Our output will be as follows.

[0] tail.0: [1607928428.466041977, {"message"=>"Exception in thread "main" java.lang.RuntimeException: Something has gone wrong, aborting!
    at com.myproject.module.MyProject.badMethod(MyProject.java:22)
    at com.myproject.module.MyProject.oneMoreMethod(MyProject.java:18)
    at com.myproject.module.MyProject.anotherMethod(MyProject.java:14)
    at com.myproject.module.MyProject.someMethod(MyProject.java:10)", "message"=>"at com.myproject.module.MyProject.main(MyProject.java:6)"}]

Tailing files keeping state

The tail input plugin a feature to save the state of the tracked files, is strongly suggested you enabled this.
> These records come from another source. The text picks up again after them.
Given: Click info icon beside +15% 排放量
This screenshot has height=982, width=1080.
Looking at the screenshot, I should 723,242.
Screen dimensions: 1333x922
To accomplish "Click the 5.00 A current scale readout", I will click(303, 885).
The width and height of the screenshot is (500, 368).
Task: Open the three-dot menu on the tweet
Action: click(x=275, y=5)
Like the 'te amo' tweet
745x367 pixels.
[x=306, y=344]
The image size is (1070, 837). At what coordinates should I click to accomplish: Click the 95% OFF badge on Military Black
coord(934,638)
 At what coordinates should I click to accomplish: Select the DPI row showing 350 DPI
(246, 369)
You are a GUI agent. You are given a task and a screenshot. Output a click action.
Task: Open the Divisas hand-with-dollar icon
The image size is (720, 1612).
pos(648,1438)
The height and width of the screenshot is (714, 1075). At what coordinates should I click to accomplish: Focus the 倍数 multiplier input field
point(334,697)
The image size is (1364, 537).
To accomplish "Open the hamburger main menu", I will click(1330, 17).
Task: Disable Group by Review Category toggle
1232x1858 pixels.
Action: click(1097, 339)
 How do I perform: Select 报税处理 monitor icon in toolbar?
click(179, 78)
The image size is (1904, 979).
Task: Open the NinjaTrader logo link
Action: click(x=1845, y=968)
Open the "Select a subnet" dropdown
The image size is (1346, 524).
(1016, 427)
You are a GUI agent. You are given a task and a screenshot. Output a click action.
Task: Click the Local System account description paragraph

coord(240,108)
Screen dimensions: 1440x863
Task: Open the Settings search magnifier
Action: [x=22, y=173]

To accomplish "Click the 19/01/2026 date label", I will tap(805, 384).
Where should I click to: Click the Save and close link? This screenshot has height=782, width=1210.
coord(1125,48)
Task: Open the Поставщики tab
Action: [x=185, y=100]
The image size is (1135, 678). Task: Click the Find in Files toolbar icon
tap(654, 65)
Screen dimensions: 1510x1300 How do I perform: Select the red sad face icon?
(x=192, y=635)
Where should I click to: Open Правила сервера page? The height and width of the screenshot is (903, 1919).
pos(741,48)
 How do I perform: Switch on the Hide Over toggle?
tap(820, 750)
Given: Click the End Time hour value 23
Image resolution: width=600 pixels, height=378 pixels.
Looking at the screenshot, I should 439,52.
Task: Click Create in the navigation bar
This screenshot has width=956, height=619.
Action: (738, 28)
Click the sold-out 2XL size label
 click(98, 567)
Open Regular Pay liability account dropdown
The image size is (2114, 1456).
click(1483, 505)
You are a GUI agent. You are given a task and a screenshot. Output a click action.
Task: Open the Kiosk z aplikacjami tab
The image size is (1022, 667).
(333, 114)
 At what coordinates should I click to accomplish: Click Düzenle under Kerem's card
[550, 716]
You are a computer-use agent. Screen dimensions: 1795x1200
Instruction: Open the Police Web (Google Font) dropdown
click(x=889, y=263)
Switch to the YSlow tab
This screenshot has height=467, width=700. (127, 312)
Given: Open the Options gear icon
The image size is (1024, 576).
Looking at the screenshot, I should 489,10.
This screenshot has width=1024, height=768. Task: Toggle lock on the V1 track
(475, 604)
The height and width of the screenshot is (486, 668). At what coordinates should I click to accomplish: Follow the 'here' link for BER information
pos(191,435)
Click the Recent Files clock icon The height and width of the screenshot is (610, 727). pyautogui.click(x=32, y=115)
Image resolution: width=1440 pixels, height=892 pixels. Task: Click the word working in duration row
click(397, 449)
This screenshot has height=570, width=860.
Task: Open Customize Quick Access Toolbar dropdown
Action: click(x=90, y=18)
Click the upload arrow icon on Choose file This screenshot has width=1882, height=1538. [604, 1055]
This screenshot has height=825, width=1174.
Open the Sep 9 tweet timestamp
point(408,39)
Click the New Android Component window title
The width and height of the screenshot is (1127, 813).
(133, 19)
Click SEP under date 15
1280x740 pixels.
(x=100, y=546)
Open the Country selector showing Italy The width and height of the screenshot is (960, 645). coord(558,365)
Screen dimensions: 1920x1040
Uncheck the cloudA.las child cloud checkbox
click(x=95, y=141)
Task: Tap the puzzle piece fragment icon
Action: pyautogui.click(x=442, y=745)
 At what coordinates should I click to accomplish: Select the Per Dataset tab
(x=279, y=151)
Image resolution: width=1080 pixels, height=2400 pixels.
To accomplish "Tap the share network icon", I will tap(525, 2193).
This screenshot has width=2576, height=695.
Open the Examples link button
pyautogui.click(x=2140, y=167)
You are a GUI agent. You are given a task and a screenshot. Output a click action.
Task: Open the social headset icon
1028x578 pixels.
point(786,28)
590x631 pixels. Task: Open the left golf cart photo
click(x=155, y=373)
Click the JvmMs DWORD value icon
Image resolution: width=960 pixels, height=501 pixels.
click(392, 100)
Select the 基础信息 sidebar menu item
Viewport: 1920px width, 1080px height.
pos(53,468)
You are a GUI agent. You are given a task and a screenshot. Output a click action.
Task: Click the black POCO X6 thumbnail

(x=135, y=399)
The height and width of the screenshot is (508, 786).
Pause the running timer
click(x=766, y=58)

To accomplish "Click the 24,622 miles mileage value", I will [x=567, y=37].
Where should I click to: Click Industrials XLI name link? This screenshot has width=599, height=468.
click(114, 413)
For this purpose the db property is available, e.g:

$ fluent-bit -i tail -p path=/var/log/syslog -p db=/path/to/logs.db -o stdout

When running, the database file /path/to/logs.db will be created, this database is backed by SQLite3 so if you are interested into explore the content, you can open it with the SQLite client tool, e.g:

$ sqlite3 tail.db
-- Loading resources from /home/edsiper/.sqliterc

SQLite version 3.14.1 2016-08-11 18:53:32
Enter ".help" for usage hints.
sqlite> SELECT * FROM in_tail_files;
id     name                              offset        inode         created
-----  --------------------------------  ------------  ------------  ----------
1      /var/log/syslog                   73453145      23462108      1480371857
sqlite>

Make sure to explore when Fluent Bit is not hard working on the database file, otherwise you will see some Error: database is locked messages.

Formatting SQLite

By default SQLite client tool do not format the columns in a human read-way, so to explore in_tail_files table you can create a config file in ~/.sqliterc with the following content:

.headers on
.mode column
.width 5 32 12 12 10

File Rotation

File rotation is properly handled, including logrotate's copytruncate mode.

Note that the Path patterns cannot match the rotated files. Otherwise, the rotated file would be read again and lead to duplicate records.